Que j'aime sur l'herbette
Au son d'un instrument
Avec une fillette
Danser, chanter gaîement
Et flon, flon, flon
La rira dondaine
Et gai gai gai
La rira dondé
Le vin r'tient-il à table
Pères, Mères, barbons
Alors fillette aimable,
Chante avec les garçons
Flon flon flon...
Maillotte, à force de flatteries et en échange
d'une bonne oie farcie comme repas, parvient à convaincre le
Syndic de ne pas mener tout de suite le devin en prison
Dans le monde c'est l'ordinaire
L'homme est jugé d'après l'état
Il est selon son caractère
Imposteur, probe ou sélérat
Pour bien juger moi je dis
Certain proverbe sans éclat
Jamais l'état n'a déshonoré l'homme
L'homme souvent déshonore l'état
Maillotte s'inquiète : que fait Charlot
? Le voici enfin qui a mené à bien sa mission. Il a jeté
la lettre devant la loge du portier, celle-ci est parvenue au gouverneur.

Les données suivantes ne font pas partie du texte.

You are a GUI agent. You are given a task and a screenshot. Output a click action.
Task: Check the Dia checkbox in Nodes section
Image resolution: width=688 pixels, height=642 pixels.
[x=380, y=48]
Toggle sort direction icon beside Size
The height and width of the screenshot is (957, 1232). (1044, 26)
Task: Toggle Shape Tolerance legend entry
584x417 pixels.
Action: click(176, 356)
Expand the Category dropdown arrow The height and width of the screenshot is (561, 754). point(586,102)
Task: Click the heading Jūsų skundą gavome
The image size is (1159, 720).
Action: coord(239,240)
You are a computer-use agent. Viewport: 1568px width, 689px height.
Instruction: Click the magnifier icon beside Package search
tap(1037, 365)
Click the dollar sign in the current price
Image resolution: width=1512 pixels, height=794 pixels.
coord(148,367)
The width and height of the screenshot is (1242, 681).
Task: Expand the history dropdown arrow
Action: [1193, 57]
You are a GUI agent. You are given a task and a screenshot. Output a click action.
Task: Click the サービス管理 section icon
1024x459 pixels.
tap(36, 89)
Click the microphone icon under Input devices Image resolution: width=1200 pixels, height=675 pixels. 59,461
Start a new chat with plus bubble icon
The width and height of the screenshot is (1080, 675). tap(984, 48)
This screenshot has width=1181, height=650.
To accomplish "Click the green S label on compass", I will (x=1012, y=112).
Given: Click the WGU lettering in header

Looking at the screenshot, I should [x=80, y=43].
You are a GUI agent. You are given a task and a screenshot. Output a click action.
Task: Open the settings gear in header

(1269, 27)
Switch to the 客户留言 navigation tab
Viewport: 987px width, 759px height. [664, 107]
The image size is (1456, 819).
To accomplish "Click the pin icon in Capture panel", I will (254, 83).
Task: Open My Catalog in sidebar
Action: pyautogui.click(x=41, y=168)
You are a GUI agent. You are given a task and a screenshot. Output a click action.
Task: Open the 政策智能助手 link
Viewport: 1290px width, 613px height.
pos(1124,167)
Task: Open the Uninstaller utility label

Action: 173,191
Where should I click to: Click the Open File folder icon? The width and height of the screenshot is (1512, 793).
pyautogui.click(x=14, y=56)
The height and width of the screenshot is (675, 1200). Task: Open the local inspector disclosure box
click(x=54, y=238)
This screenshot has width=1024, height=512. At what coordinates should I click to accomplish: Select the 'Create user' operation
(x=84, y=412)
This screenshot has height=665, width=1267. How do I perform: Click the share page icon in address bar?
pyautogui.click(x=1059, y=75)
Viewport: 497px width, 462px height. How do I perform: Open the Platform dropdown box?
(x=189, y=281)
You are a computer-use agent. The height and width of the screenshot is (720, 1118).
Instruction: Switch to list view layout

Les révoltés sont aux portes de Lille. Certains même
sont déguisés en paysans. Le lâche syndic conseille
la fuite. Maillotte lui rappelle que ce faubourg est situé à
un endroit stratégique : s'emparer de ce faubourg, c'est s'emparer
de Lille. Elle prend une hallebarde et exhorte les autres à la
suivre. Il faut tenir jusqu'à l'arrivée du gouverneur.
LE SYNDIC
Ah ! Grands dieux ! Quel danger nous menace !
Nous sommes perdus car voici dit-on les Hurlus !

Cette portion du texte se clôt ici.